SUPPLIED TEXT.

INTERNATIONAL BUSINESS TRANSACTIONS

FINAL EXAMINATION


GOLDEN GATE UNIVERSITY SCHOOL OF LAW

PROFESSOR HELEN E. HARTNELL

DECEMBER 19, 2001


INSTRUCTIONS


1. This is an open-book examination. You are permitted to refer to the casebook, documents supplement, class handouts, class notes, and an outline prepared by you or your study group. Students whose native language is not English may also use an English-foreign language dictionary. USE DURING THE EXAMINATION OF ANY OTHER MATERIALS IS PROHIBITED.

2. WRITE YOUR EXAMINATION NUMBER ON THE TOP OF THIS PAGE, AS WELL AS ON EACH BLUE BOOK YOU USE. PLEASE NUMBER YOUR BLUE BOOKS IF YOU USE MORE THAN ONE (E.G. "1 OF 2, 2 OF 2").

3. Your answers should be written in ink or typed. DO NOT USE PENCIL. Write your answers in the blue books provided. No credit will be given for arguments which may appear on this examination sheet but not in your blue book(s).

4. WRITE ON ONLY ONE SIDE OF EACH BLUE BOOK PAGE.

5. PLEASE DO NOT SKIP LINES.

6. Questions may be answered in any order, but be sure to start the answer to each question at the top of a new page, and to label your answers clearly.

7. You have three hours to complete this examination, which consists of four questions arising out of an interrelated set of fact patterns. The suggested times correspond to the importance (and point value) of each question or part. Thus, a question where I suggest 60 minutes is twice as important (and worth twice as many points) as a question where I suggest only 30 minutes. Take 15 minutes to read over the entire exam.

8. At the end of the exam, you must turn in this exam, your blue book(s), and all scratch paper.

 

 

 

 

TAKE 15 MINUTES TO READ OVER ENTIRE EXAM !

TO DO. In the exam instructions, what extra resource may students whose native language is not English use?

RAW DATA.

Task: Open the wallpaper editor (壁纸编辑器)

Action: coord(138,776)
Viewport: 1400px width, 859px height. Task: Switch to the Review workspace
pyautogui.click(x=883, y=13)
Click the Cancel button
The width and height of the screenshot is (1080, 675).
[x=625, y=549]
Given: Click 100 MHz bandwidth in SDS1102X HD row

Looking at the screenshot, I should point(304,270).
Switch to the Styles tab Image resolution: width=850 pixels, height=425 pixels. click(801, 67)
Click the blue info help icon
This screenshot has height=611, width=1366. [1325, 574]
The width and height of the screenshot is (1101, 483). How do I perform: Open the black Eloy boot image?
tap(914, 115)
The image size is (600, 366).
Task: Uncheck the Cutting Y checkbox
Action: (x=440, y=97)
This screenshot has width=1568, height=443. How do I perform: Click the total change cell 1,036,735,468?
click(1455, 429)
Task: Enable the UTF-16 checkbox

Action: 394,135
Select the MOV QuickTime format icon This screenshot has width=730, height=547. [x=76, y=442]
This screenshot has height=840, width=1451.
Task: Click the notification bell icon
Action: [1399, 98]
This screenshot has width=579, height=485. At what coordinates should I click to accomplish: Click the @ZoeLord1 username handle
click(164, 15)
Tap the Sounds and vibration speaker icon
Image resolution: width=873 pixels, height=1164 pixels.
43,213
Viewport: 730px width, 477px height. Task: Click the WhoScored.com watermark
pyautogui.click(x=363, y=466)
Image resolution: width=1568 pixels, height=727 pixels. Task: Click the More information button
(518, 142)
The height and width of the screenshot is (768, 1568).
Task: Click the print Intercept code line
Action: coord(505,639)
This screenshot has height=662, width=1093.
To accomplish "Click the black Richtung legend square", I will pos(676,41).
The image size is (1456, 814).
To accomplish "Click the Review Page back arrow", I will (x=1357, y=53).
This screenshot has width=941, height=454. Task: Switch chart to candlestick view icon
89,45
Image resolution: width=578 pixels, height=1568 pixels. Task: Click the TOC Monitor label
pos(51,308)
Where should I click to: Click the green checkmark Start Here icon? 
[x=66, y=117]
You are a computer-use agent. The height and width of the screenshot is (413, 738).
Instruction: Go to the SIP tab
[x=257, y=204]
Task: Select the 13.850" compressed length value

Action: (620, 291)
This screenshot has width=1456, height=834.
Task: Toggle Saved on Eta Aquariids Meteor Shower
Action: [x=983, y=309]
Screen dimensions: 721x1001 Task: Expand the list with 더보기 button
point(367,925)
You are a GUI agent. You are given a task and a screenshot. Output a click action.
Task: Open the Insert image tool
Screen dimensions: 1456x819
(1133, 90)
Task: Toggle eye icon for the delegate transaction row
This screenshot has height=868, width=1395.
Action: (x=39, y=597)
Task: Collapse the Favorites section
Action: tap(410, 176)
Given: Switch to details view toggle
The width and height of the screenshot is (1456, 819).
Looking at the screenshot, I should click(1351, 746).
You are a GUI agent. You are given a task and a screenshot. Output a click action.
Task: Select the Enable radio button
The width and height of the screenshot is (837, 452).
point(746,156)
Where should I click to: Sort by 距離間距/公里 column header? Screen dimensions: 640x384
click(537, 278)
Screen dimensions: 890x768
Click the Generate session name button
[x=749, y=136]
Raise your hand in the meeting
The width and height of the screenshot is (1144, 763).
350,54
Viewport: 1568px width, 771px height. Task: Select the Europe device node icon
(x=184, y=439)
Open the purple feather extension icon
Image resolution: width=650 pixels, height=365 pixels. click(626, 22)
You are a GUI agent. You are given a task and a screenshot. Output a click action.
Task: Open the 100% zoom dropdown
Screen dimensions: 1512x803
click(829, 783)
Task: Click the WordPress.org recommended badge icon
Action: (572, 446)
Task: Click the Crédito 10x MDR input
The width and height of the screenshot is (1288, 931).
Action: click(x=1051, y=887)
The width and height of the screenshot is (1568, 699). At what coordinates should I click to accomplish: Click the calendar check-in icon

WORKED ANSWER. An English-foreign language dictionary.